First, we need to understand what "normal to the plane" means. When a line is normal to a plane, it means it's perfectly perpendicular to it. The cool thing about planes is that their equation, like $2x - 4y + z = 10$, directly tells us a vector that's normal (perpendicular) to it! It's super easy to spot: you just grab the numbers in front of the 'x', 'y', and 'z'.

1. **Find the normal vector of the plane:**
For the plane $2x - 4y + z = 10$, the normal vector (let's call it 'n') is $\langle 2, -4, 1 \rangle$. These numbers $2$, $-4$, and $1$ (because $z$ is $1z$) tell us the plane's "tilt."
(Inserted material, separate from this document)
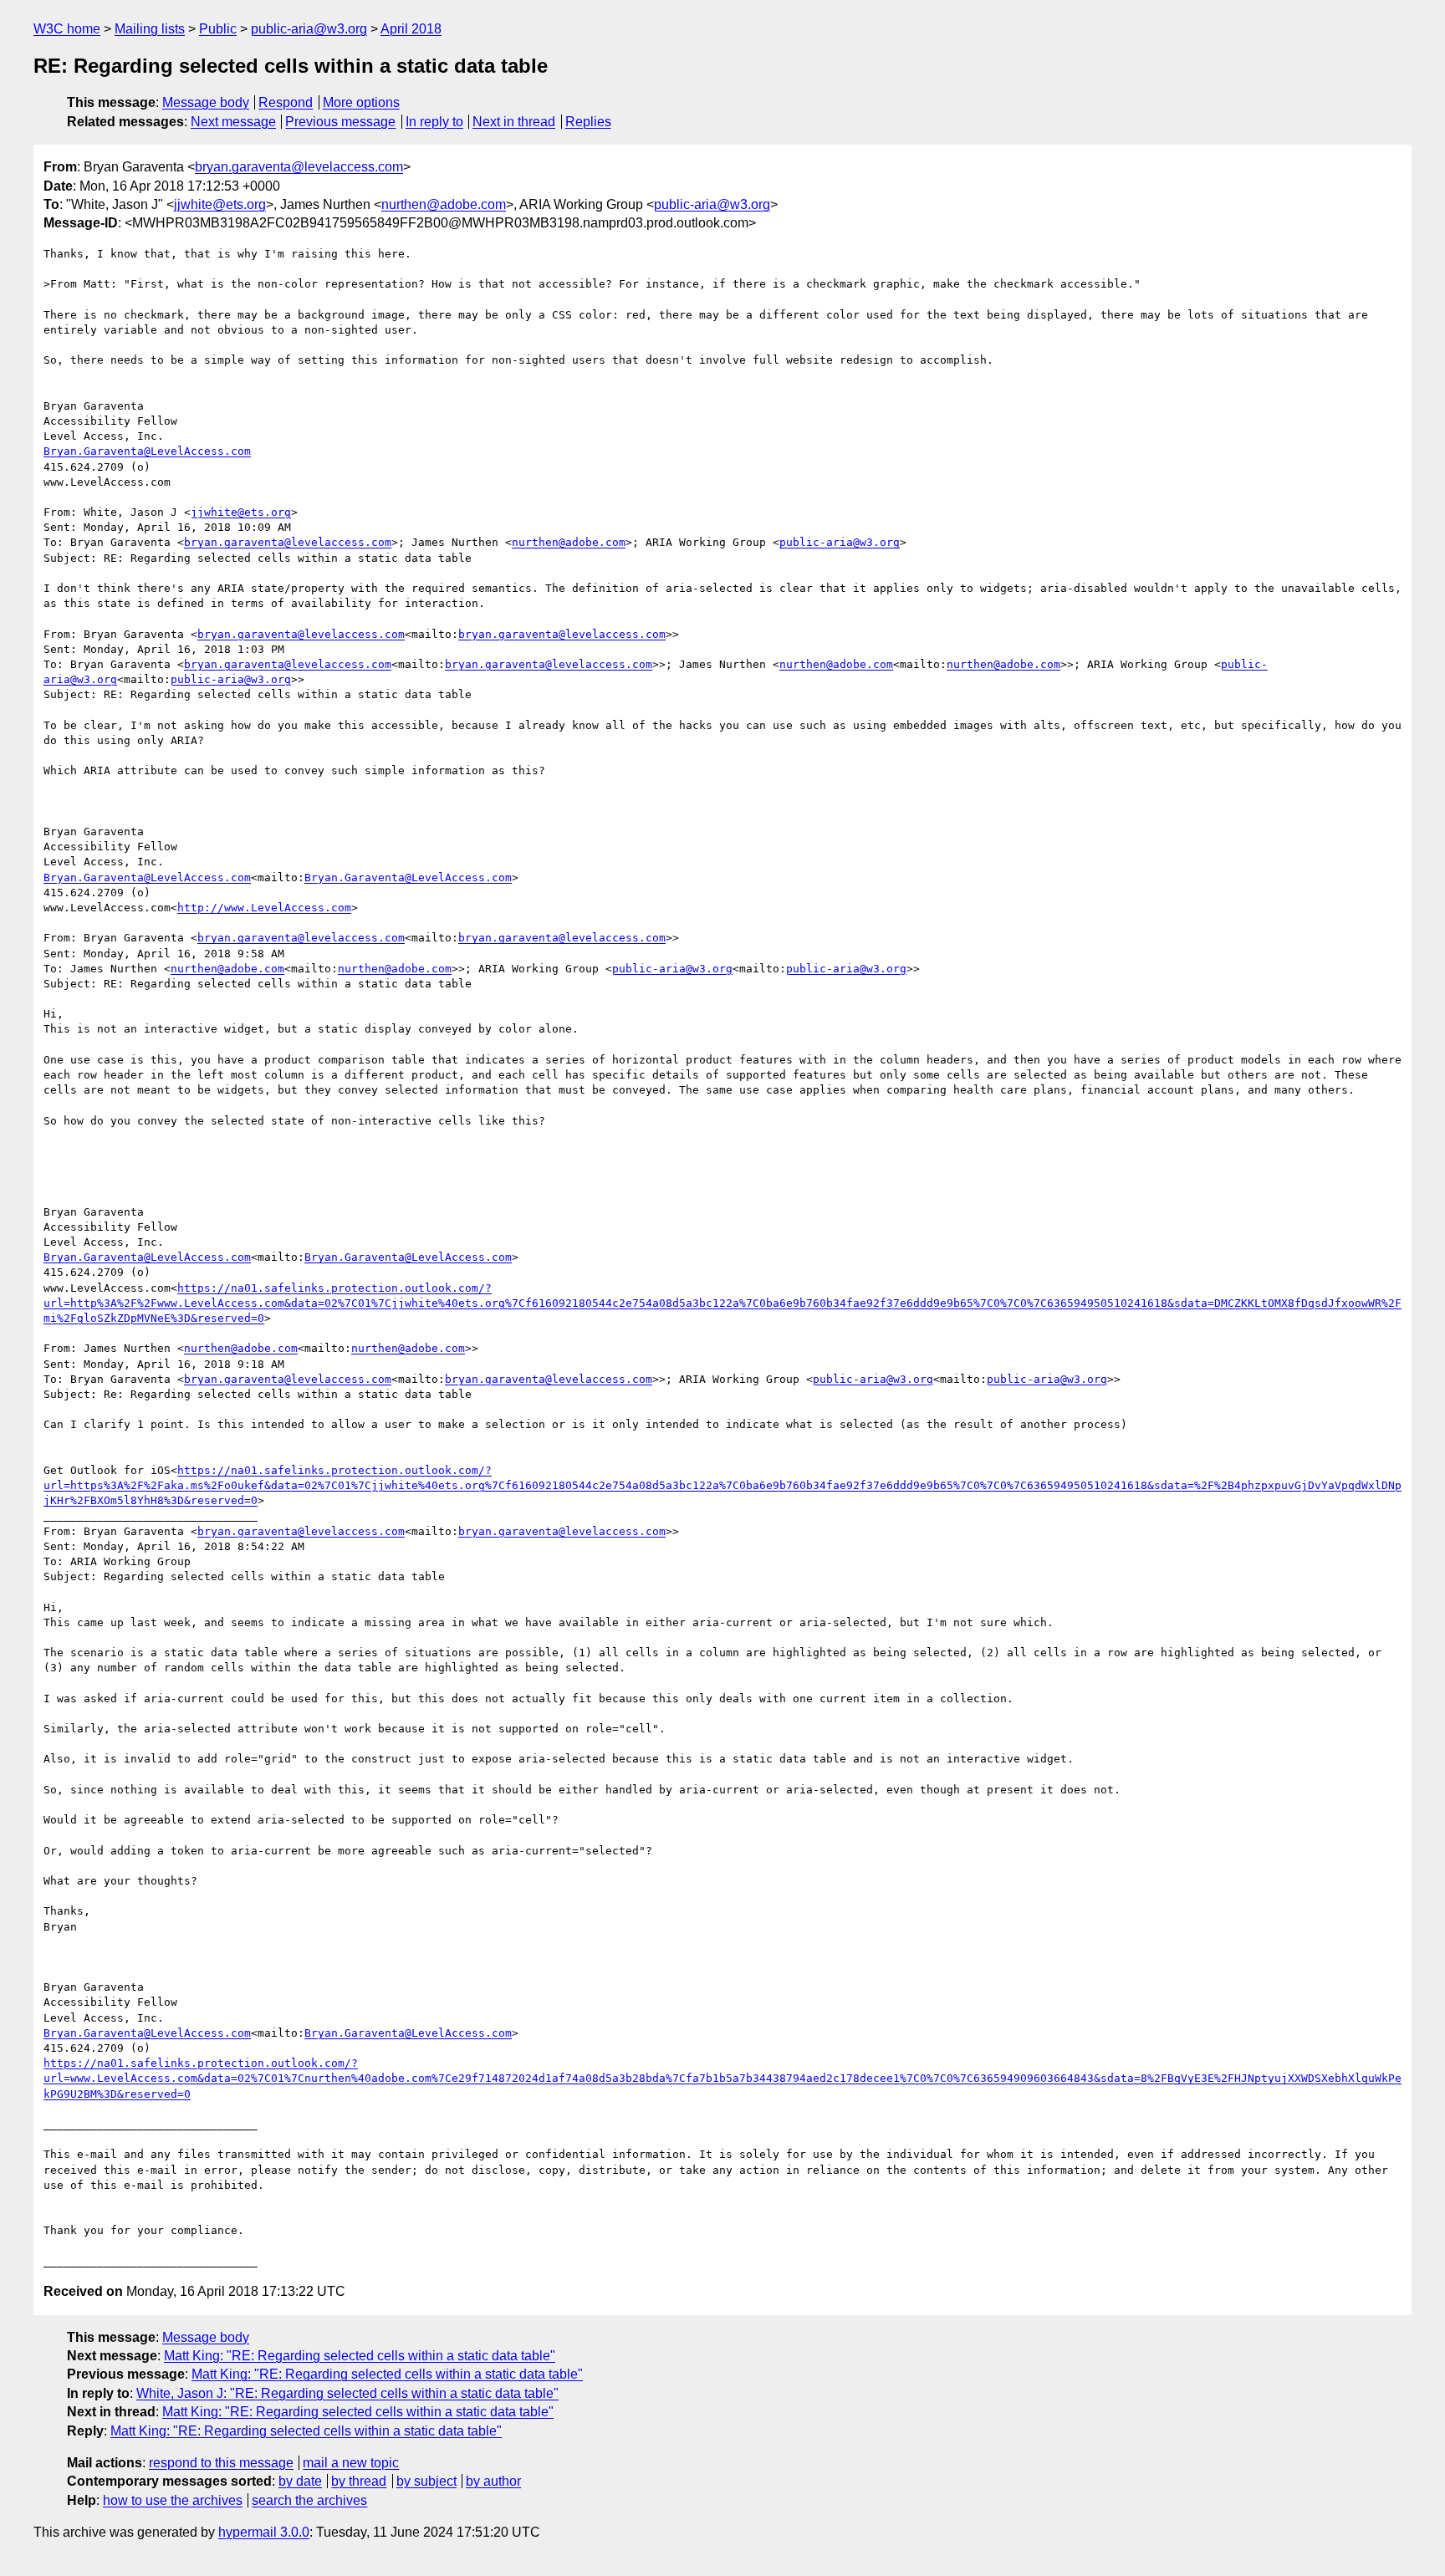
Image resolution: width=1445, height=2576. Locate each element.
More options (361, 102)
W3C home (66, 29)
2. **Use the normal vector as the line's direction vector:**
Since our line is *normal* to the plane, its direction is exactly the same as the plane's normal vector! So, our line's direction vector (let's call it 'v') is also $\langle 2, -4, 1 \rangle$.

3. **Write the equation of the line:**
We know the line passes through the point $P_0(2, 1, 3)$ and has a direction vector $\langle 2, -4, 1 \rangle$. We can write the equation of a line in 3D using what's called "parametric form." It's like telling someone how to walk: start at a point, then take steps in a certain direction.
If a point is $(x_0, y_0, z_0)$ and the direction vector is $\langle a, b, c \rangle$, the parametric equations are:
$x = x_0 + at$
$y = y_0 + bt$
$z = z_0 + ct$

So, for our problem:
$x_0 = 2$, $y_0 = 1$, $z_0 = 3$
$a = 2$, $b = -4$, $c = 1$

Plugging these in, we get:
$x = 2 + 2t$
$y = 1 - 4t$
$z = 3 + t$

And that's it! We found the equation of the line!